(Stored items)
■ ■ ■ ■ ■ ■ ■

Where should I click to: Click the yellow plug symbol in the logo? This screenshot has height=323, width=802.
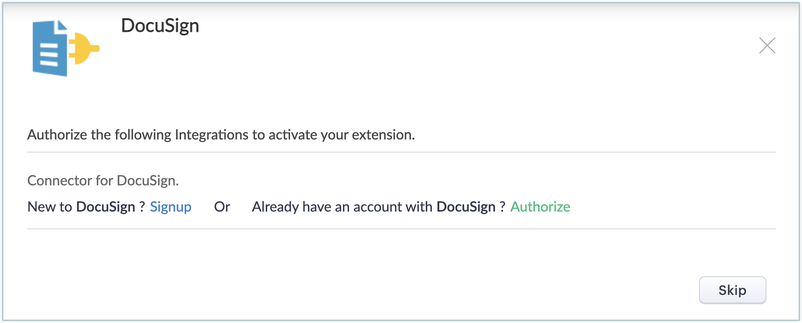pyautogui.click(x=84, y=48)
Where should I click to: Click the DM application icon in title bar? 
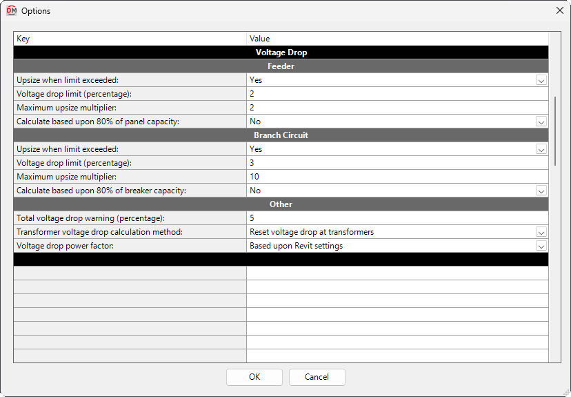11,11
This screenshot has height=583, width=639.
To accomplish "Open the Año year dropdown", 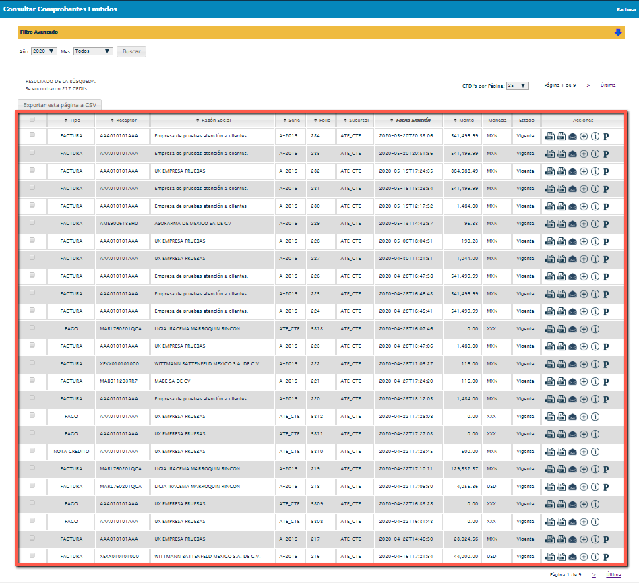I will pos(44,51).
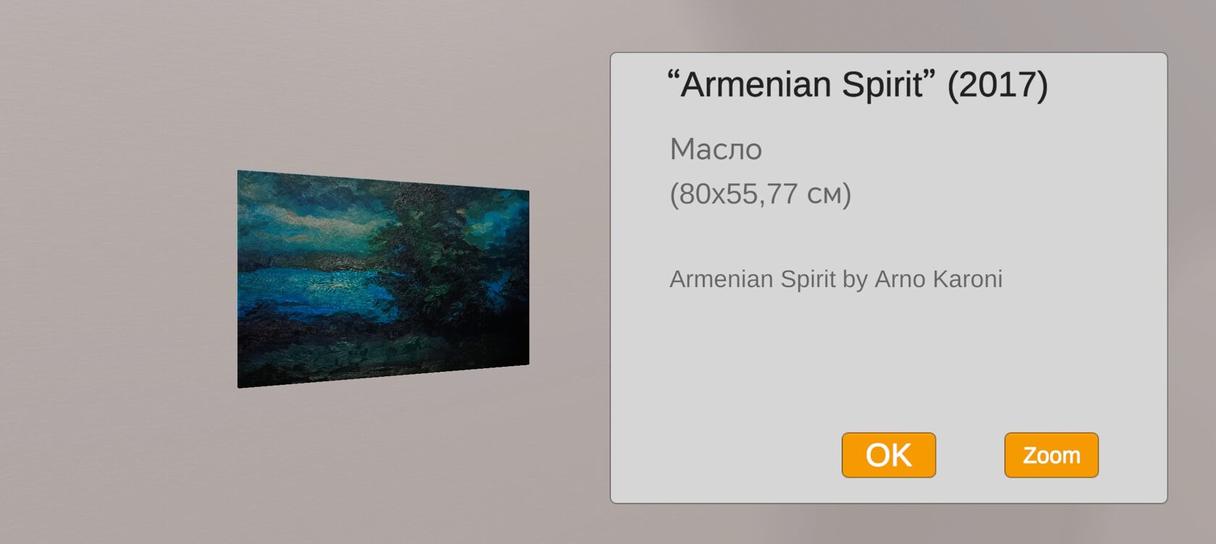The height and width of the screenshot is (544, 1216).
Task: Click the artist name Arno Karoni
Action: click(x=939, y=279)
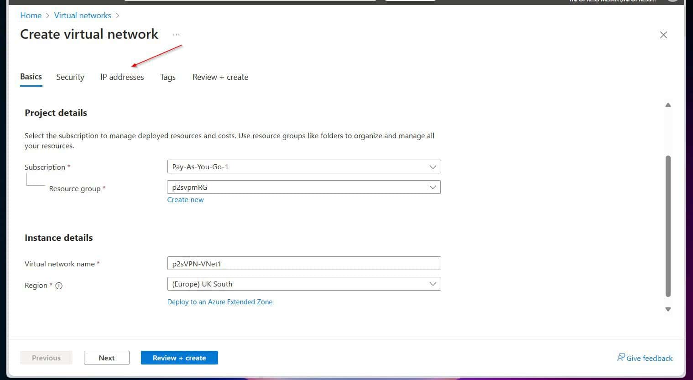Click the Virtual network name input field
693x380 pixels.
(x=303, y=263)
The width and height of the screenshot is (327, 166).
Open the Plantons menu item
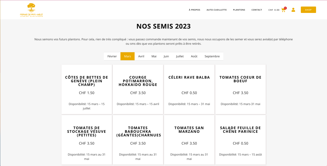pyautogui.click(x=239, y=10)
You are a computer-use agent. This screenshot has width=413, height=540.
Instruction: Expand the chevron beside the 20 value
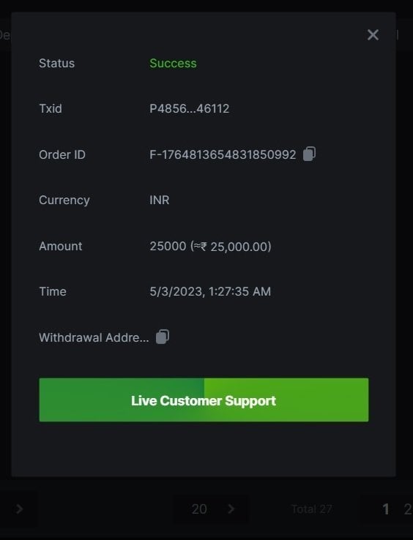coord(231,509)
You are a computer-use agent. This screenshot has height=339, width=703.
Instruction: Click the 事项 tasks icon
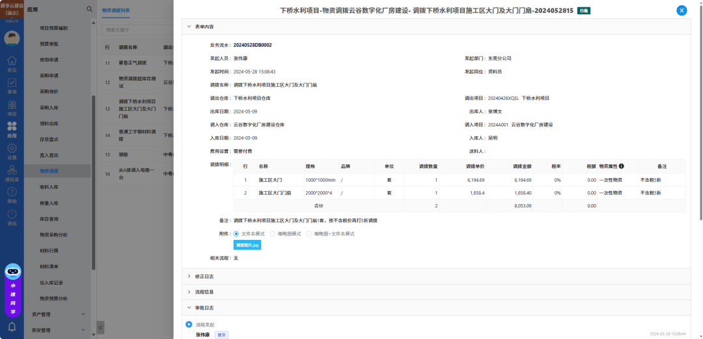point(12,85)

■ ■ ■ ■ ■ ■ ■

◆ WHAT IS BEING ASKED ◆
Take each line above that contains "agent" and copy it out.

◆ EXERCISE RESPONSE ◆
You are a computer-use agent. This screenshot has width=413, height=540.
You are a computer-use agent. This screenshot has height=339, width=703.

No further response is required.